Read This, Part 1

Below is the first of what I hope to make into a regular, weekly feature. It's a short list of long reads or pieces of analysis on international relations and security which I find insightful in one way or another. Bookmark this for later and let me know if you found it useful at all.

This is an issue that has been simmering for a long time. Recently, nationalists and proponents of partition and ethnic cleansing have felt emboldened and that should worry everyone. Keep this on your radar if it's not there already.

Despite questions over whether they even have a mandate to do so, Serbian President Aleksandar Vucic and his Kosovo counterpart Hashim Thaci have embarked on high-level talks that could envision Kosovo's Serb-dominated north coming under Belgrade's rule in exchange for the Albanian-dominated Presevo Valley in south Serbia being handed to Pristina.

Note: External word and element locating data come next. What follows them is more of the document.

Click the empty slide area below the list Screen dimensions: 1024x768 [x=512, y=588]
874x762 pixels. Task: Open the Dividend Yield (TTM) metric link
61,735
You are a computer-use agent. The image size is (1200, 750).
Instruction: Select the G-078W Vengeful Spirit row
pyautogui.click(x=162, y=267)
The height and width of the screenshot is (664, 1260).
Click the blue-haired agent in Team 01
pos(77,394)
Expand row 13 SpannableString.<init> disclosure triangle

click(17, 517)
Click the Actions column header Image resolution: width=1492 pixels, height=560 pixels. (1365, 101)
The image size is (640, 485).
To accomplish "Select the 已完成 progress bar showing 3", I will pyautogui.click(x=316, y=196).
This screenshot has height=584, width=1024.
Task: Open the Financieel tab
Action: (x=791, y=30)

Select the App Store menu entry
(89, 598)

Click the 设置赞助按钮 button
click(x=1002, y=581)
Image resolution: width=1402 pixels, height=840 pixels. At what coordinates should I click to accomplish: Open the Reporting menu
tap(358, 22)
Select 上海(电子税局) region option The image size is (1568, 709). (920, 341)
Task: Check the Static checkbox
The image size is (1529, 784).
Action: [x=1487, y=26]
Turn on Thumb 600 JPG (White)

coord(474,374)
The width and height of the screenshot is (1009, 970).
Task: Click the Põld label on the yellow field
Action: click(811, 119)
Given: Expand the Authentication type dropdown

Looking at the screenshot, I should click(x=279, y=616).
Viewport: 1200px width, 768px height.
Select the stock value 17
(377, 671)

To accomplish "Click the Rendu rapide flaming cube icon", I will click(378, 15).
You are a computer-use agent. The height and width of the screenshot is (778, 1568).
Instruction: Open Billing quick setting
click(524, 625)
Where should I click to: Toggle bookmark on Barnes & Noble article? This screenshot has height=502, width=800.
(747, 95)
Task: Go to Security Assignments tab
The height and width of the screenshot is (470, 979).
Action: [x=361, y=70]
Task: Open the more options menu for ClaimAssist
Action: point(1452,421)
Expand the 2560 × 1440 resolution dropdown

The idea is incendiary enough that Thaci has avoided calling it a redrawing of borders, but instead uses the phrase "correction" to describe any possible changes.

But no matter what the wording, Western diplomats, Balkan analysts, and even those on the ground say any moving of the borders could destabilize a region that has struggled to come to terms with the violent breakup of the former Yugoslavia.

Perhaps even worse, it is feeding tensions between Serbia's traditional ally Russia, which has been trying to gain influence in the region, and NATO and the European Union, which want to bring the countries into Western structures.

In which it is argued that, because of the combination of uncertainty emanating from Washington and the range of external threats to Europe, Germany and France need to explore the possibility of a joint nuclear deterrent. It is an under-explored subject which deserves some consideration.

NATO remains the most (powerful and) appropriate framework, if adapted, for a German-French initiative for a joint nuclear deterrent. In all of this, accurately perceiving and judging U.S. intentions remains fundamental for Germany’s grand strategy-making to draw the right conclusions in the present with a clear view to the future.

A deep dive into de Gaulle's vision of Europe with some takeaways for today. Thought-provoking if nothing else.

If European nation-states were as organized and vital as the populists claim, should they not be able to cast off the cloak of supranational oppression much more easily than they have shown so far?

One suspects, on the contrary, that they have projected their own weakness onto a mirror they call Brussels. Were they to shatter it—and that may still happen—all European peoples would find out that the reflection they deplore is their own. The European Union may well be weak and uninspiring, but we Europeans would be better off accepting that its troubles are our own troubles—that the age of European hegemony is now over, and the Rhine River has no claim whatsoever to be what it still was when de Gaulle was born: the center of the world.

If you, like me, are a stickler for the intricacies of Black Sea security, this piece is definitely for you.

Shortly after its 2004 accession to NATO, Romania began a series of initiatives aimed at stabilizing the Black Sea region by increasing cooperation among neighbors and boosting its strategic profile. The Black Sea NGO Forum as well as various diplomatic overtures to improve strained relations with neighbors Ukraine, Moldova, and Georgia offer several examples.

Bucharest proved unable to solve its perceived security problems with NATO and E.U. tools. Within both organizations, Romania warned of Black Sea insecurity. While both promised to listen, they failed to prevent the disastrous 2008 Russo-Georgian war. At the E.U. level, Bucharest proposed the “Black Sea Synergy” in 2008. Yet its attempts to transform the initiative into a regional E.U. strategy failed, and the union continued to view Russia as a partner even after Moscow invaded its southern neighbor.

Turned away by the European Union, Romania went knocking on NATO’s door. After the 2008 Russo-Georgian war Bucharest insisted the Black Sea should become a NATO priority and in the aftermath of the 2014 annexation of Crimea the alliance agreed to prioritize the Black Sea rhetorically, if not actively.

The best English-language piece on the protests that I've come across so far.

Despite the overwhelmingly peaceful nature of the protests, police and gendarmes used tear gas to disperse the crowds from 4pm on Friday onwards. By 11pm, they received orders to clear the square. They did so using tear gas, water cannons, pepper spray, and by beating protestors with batons. This was one of the largest and most violent repressions the country has seen since 1990. Videos and images of police violence continue to circulate on social media, and demonstrators are demanding that the government respect European norms about the right to peaceful assembly and personal security.